Watergate tego rządu?

Powoli wychodzą na światło dzienne nowe kwiatki dotyczące wydarzeń z 11.11.11.
NE złożył doniesienie do Prokuratora Generalnego na Komendanta Stołecznego Policji. (źródło)

Jeśli ludzie z NE mają takie zdjęcia, a należy podejrzewać, że nie jest to cały arsenał jakim dysponują w tej sprawie, to Komendant Stołeczny już jest na zielonej trawce. Ciekawe czy pociągnie kogoś za sobą, czy też dostanie synekurę w NIE, a może po zwolnieniu dyscyplinarnym z policji zostanie przygarnięty przez kancelarię prezydencką.

Policja działa, no niestety jest to uprawniona analogia, jak za czasów PRL-u. Zapomnieli cwaniaczkowie, że zmieniły się warunki technologiczne. I o ile za PRL-u jak zomole tak tłukły jakąś babinę sprzedającą pietruszkę, że aż jej nogę złamali. To potem oskarżano tą że kobietę o napaść na funkcjonariuszy.
Teraz może być z tym problem, bo równocześnie kilkadziesiąt osób może wyciągnąć telefony komórkowe i robić zdjęcia i filmy. Potem nie da się oskarżyć nikogo o napaść skoro będzie to udokumentowane na filmie.

Zadaniem polityków  opozycji jest nagłaśniać sprawę w mediach ile tylko się da.
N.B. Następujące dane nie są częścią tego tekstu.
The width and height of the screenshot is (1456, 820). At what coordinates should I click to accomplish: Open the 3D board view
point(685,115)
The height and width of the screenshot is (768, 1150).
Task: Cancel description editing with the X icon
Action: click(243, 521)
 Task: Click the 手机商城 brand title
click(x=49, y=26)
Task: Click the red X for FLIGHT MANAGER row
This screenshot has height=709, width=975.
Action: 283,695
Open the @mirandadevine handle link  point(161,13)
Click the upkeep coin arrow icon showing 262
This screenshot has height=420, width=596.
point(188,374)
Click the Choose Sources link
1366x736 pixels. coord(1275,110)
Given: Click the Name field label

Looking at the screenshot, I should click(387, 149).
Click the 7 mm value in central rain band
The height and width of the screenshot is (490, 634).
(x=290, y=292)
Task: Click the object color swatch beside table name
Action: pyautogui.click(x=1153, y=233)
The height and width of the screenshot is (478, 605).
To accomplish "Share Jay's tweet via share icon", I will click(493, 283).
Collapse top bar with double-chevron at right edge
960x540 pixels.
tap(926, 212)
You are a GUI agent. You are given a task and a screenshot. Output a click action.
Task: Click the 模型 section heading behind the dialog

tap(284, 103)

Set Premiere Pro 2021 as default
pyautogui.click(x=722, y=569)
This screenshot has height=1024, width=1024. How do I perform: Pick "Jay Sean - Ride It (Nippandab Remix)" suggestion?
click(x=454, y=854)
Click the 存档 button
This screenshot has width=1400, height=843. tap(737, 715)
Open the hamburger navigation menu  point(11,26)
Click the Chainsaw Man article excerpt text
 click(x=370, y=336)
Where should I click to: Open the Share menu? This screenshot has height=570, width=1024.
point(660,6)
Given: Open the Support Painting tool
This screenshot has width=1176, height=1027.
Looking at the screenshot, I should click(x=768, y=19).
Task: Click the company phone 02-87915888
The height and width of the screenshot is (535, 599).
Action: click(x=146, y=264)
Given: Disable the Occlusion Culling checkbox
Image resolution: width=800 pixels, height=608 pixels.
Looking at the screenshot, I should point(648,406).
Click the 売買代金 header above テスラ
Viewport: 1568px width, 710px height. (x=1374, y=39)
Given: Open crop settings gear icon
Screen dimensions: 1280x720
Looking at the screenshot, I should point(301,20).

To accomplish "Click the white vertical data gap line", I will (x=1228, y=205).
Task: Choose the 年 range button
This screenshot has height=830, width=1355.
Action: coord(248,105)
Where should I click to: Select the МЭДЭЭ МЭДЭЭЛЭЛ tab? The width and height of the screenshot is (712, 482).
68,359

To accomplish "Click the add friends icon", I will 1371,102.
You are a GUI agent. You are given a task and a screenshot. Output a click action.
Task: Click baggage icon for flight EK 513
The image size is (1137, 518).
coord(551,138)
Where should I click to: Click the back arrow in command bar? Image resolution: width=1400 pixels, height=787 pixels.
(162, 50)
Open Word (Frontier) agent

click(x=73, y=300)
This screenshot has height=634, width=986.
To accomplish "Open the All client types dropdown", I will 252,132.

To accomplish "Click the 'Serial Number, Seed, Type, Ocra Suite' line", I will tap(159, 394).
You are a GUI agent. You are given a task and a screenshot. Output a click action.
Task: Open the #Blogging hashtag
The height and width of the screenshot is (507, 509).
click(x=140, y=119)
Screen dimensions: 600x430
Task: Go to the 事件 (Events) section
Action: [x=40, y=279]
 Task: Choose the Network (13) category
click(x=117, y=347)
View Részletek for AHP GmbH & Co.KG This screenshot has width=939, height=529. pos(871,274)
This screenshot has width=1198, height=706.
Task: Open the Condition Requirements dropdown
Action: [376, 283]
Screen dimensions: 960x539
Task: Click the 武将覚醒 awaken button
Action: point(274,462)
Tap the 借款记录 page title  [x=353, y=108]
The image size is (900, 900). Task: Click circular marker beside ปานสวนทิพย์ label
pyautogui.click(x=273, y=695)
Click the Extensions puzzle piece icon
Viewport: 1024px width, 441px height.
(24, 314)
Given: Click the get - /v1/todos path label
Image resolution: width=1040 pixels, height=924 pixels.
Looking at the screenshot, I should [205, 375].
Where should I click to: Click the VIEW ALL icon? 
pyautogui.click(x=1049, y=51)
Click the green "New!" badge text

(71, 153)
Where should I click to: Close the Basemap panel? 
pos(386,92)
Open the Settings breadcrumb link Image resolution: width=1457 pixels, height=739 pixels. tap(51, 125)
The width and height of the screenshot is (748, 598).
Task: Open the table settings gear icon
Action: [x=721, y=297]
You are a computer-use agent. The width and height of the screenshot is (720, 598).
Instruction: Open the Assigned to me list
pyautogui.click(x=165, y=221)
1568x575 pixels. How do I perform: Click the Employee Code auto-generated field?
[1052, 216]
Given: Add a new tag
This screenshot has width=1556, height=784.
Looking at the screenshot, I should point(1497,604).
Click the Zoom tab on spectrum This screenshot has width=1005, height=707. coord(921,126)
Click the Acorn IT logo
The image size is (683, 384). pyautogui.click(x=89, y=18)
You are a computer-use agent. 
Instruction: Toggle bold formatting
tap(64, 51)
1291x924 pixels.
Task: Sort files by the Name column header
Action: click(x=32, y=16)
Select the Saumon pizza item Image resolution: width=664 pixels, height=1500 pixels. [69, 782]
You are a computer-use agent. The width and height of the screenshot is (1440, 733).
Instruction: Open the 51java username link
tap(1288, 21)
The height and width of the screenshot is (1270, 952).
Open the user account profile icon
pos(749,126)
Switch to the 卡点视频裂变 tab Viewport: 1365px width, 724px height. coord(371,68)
Przewidywany rozwój zdarzeń.
Komendant Stołeczny zostanie usunięty, ale jednocześnie pojawią się głosy, że główny animator NE czyli Pan Ryszard Opara jest agentem. Tylko, że tym razem to takie głosy wyjdą nie ze środowisk PiS-u, ale z łamów GW i ekranu TVN.

P.S.
W jednym z poprzednich wpisów napisałem, że prowokacja się powiodła. Wobec powyższych faktów należy chyba jednak stwierdzić, że nie.  Nie powiodła się, bo zostało zbyt dużo śladów, które wychodzą na wierzch. A każdy taki ślad świadczący o tym, że prowokacja miała miejsce oznacza, że cel do jakiego dążono robiąc prowokację staje się niezwykle trudny do realizacji.